[begin Records shown]

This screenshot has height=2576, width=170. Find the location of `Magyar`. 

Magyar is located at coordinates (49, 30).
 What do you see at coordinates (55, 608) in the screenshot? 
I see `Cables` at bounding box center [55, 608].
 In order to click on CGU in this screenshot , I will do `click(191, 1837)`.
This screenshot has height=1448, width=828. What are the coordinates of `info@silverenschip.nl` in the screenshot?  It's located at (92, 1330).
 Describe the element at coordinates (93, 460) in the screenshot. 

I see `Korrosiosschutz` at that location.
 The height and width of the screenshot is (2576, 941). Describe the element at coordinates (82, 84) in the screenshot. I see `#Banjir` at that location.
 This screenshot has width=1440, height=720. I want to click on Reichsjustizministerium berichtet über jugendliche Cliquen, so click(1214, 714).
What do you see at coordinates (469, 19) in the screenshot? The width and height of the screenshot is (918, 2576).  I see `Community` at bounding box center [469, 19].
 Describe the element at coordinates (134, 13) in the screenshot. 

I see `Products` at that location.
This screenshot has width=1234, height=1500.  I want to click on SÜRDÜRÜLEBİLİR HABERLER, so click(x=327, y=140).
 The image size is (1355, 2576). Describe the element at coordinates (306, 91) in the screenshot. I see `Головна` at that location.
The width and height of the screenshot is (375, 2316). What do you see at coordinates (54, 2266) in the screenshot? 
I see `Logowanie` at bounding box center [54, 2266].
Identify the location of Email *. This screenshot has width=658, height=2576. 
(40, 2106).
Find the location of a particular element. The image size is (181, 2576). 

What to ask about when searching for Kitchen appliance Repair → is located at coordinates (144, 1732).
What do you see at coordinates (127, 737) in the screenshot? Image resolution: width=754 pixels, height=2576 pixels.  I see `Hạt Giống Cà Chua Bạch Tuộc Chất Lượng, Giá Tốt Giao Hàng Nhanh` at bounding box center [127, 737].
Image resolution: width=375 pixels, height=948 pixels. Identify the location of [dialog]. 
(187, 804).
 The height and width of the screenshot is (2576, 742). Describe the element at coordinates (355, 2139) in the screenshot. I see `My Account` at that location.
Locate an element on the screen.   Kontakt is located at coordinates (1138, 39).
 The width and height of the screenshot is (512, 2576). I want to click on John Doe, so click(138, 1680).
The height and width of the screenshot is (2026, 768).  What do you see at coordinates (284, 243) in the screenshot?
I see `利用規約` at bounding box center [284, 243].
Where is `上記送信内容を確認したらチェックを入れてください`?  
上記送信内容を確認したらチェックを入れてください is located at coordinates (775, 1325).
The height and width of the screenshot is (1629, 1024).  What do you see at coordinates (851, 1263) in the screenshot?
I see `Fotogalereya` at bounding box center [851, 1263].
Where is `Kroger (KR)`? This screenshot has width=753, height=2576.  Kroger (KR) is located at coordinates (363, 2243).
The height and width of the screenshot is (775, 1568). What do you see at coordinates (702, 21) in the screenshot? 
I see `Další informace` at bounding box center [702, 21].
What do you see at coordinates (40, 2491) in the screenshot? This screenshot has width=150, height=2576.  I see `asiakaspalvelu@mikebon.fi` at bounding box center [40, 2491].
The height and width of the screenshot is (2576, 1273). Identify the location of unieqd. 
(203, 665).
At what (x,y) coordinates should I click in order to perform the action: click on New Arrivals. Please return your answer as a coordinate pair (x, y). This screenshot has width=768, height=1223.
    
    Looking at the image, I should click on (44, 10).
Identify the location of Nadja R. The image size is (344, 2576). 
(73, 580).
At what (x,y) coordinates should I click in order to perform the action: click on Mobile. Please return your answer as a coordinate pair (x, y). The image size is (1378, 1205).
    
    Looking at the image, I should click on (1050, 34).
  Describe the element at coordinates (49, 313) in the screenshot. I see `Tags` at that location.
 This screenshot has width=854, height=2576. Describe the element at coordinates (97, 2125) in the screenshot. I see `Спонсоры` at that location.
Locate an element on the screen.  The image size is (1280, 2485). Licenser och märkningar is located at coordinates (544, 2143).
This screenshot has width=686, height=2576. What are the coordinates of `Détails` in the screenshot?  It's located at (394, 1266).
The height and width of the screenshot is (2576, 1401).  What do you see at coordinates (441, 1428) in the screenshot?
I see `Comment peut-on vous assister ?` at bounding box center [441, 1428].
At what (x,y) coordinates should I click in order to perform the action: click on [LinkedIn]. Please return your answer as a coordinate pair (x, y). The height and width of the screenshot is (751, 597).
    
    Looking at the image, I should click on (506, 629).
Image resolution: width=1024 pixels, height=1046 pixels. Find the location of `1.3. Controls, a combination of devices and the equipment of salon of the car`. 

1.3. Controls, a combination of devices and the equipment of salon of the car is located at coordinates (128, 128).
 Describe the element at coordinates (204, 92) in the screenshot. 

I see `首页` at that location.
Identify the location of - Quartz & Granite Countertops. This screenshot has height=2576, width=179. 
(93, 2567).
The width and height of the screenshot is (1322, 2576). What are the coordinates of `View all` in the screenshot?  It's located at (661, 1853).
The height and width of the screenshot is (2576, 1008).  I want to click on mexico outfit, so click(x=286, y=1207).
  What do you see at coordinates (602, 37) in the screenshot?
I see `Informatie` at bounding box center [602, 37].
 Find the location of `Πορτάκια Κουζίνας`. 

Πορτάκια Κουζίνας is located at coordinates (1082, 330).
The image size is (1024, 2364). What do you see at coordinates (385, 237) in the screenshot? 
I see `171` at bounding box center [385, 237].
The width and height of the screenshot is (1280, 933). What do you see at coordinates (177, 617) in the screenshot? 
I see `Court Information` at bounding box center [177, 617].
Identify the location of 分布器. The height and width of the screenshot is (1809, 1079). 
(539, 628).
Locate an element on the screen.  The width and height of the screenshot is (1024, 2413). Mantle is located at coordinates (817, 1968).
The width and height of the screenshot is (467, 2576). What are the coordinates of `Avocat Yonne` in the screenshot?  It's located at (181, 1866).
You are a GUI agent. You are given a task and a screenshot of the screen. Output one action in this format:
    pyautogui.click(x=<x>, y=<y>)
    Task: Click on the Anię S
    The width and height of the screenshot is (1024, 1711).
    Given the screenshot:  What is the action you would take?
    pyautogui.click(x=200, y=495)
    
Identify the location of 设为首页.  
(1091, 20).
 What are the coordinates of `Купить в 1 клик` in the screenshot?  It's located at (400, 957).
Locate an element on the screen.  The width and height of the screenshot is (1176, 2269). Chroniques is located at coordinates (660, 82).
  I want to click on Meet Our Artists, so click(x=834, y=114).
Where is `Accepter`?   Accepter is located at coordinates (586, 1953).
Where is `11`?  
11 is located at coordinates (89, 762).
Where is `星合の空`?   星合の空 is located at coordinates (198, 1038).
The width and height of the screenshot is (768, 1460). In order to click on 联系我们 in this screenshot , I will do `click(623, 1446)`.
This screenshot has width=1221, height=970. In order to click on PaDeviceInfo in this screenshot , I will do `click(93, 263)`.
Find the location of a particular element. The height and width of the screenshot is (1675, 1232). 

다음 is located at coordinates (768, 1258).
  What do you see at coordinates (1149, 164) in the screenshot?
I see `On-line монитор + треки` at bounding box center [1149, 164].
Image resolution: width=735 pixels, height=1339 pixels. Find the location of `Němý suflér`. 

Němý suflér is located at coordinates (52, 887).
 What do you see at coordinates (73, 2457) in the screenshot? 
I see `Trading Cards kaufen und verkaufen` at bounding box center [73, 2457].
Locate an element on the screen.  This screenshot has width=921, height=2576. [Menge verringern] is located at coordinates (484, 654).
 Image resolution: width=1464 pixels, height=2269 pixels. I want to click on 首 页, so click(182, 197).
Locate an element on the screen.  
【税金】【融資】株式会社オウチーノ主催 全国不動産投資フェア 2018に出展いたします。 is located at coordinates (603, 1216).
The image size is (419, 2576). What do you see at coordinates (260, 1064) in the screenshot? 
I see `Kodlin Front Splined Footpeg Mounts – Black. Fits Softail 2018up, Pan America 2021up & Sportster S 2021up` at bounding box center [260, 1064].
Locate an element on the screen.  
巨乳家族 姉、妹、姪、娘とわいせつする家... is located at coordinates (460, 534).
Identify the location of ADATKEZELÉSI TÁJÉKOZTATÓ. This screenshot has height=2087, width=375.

[end Records shown]

## Aim
Transcribe, word for word, the stretch from the line containing "coordinates (198, 1038)." through the line containing "The width and height of the screenshot is (768, 1460).".

## Response to the exercise
Where is `星合の空`?   星合の空 is located at coordinates (198, 1038).
The width and height of the screenshot is (768, 1460). In order to click on 联系我们 in this screenshot , I will do `click(623, 1446)`.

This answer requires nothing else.